Question regarding infima and suprema proof

I'm trying to answer questions regarding infima and suprema but I am not sure on how to answer this question. It goes like this:

Let $\displaystyle A=${$\displaystyle \frac 12, \frac34, \frac 78, \cdots $}. Prove that A is unbounded and that sup(A)=1.

I have rewritten this as:

$\displaystyle A=${$\displaystyle 1-\frac 12, 1-\frac14, 1-\frac 18, \cdots $}

So that the n-th term is $\displaystyle 1-\frac{1}{2^n}$

I am not sure if I needed to find the n-th term but I am not sure what I can do with this question?

EDIT I have solved this question now so no need for an answer. Thanks.
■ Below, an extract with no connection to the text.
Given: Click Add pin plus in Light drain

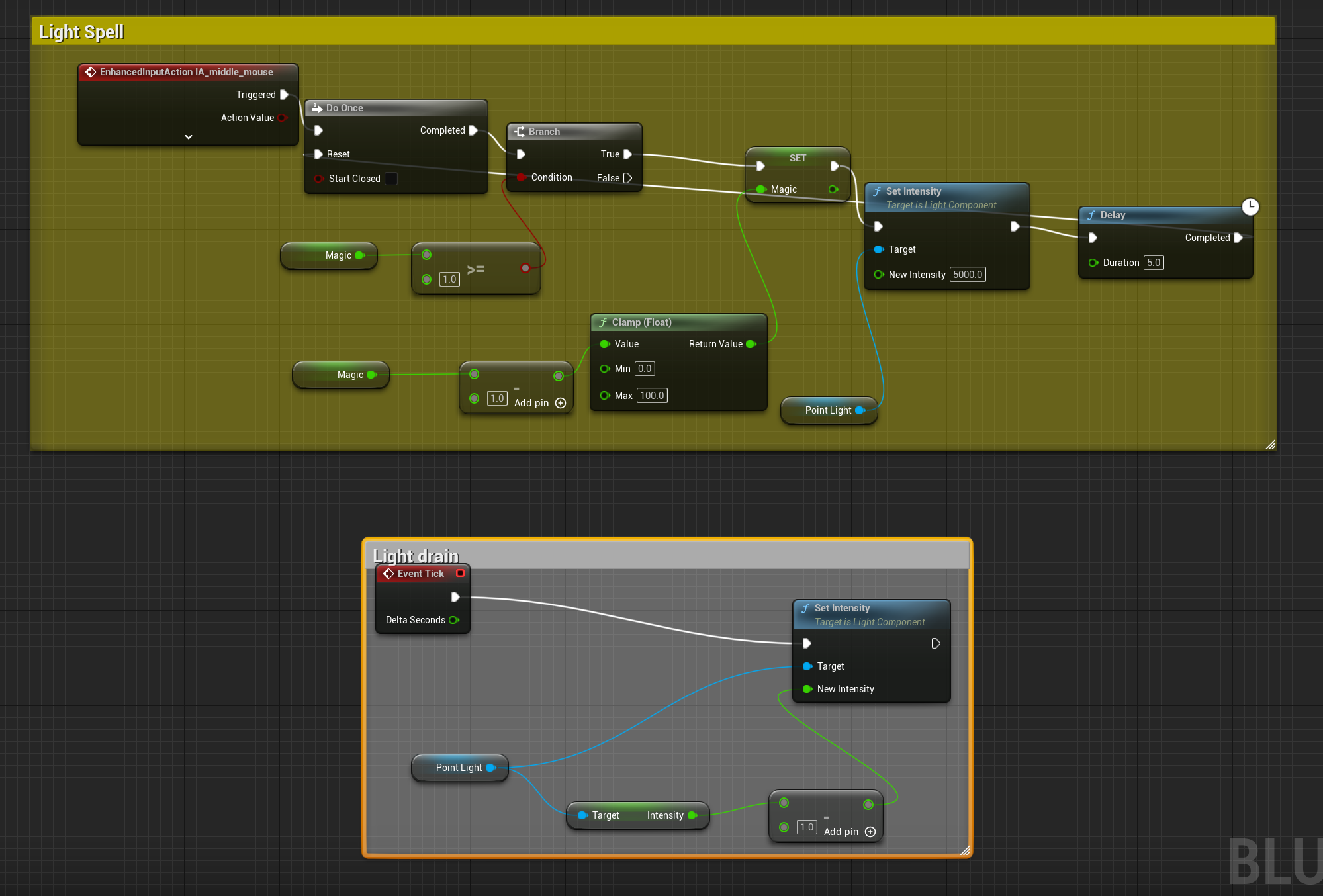Looking at the screenshot, I should [870, 832].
Re: Question regarding infima and suprema proof

Quote:

Originally Posted by

**MichaelH** I'm trying to answer questions regarding infima and suprema but I am not sure on how to answer this question. It goes like this:

Let $\displaystyle A=${$\displaystyle \frac 12, \frac34, \frac 78, \cdots $}. Prove that A is unbounded and that sup(A)=1.

I have rewritten this as:

$\displaystyle A=${$\displaystyle 1-\frac 12, 1-\frac14, 1-\frac 18, \cdots $}

So that the n-th term is $\displaystyle 1-\frac{1}{2^n}$

I am not sure if I needed to find the n-th term but I am not sure what I can do with this question?
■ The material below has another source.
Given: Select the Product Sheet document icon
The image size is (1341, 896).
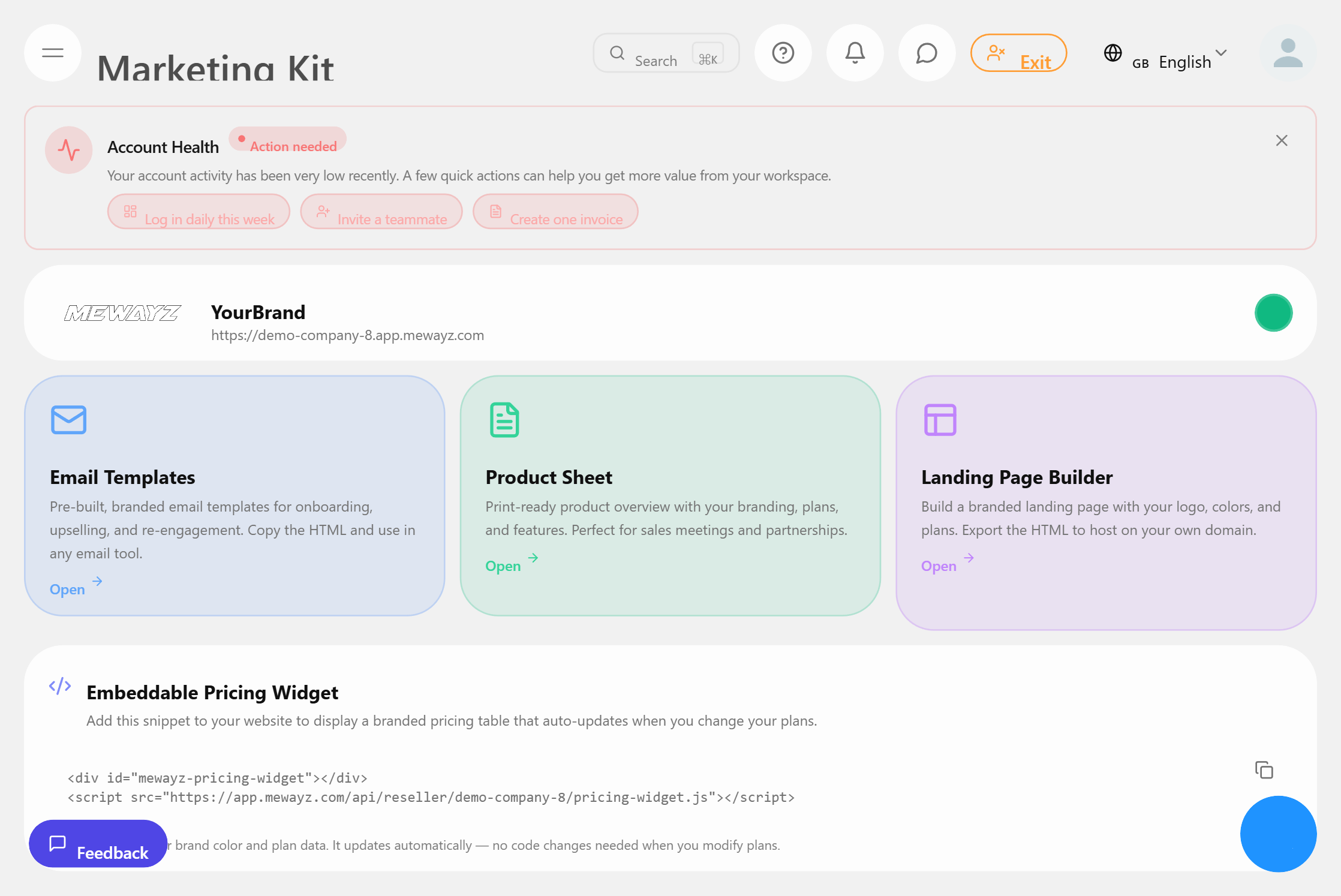Looking at the screenshot, I should click(x=504, y=419).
EDIT I have solved this question now so no need for an answer. Thanks.

do you mean prove it's bounded? an unbounded set or sequence has no supremum.
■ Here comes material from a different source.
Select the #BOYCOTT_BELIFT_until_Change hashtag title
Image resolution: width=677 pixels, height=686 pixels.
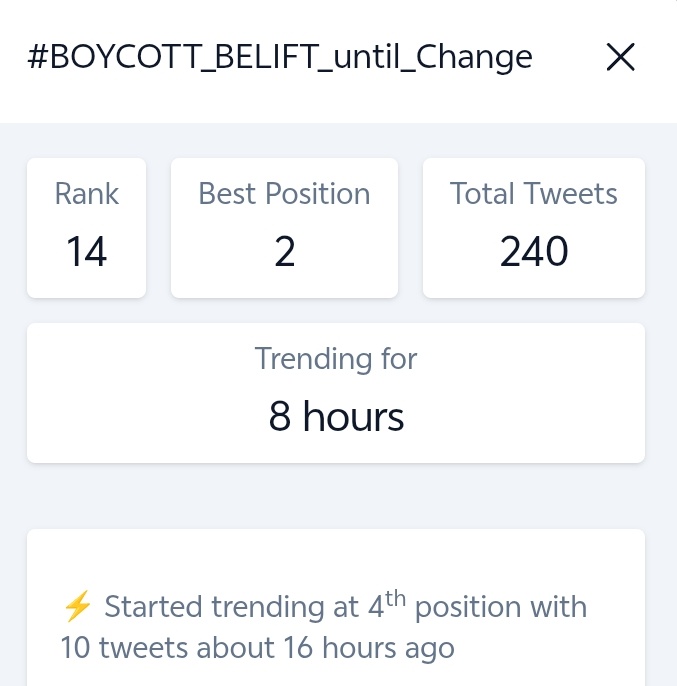pos(280,58)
From your form of A it's pretty clear A is bounded by 1. Just prove that B=1 is the smallest number that satisfies B > A_{n} for all n

Re: Question regarding infima and suprema proof

To prove that "A is bounded" (as opposed to "bounded above") you need to show also that there is a lower bound. Of course, here, every number is positive so 0 is an obvious lower bound.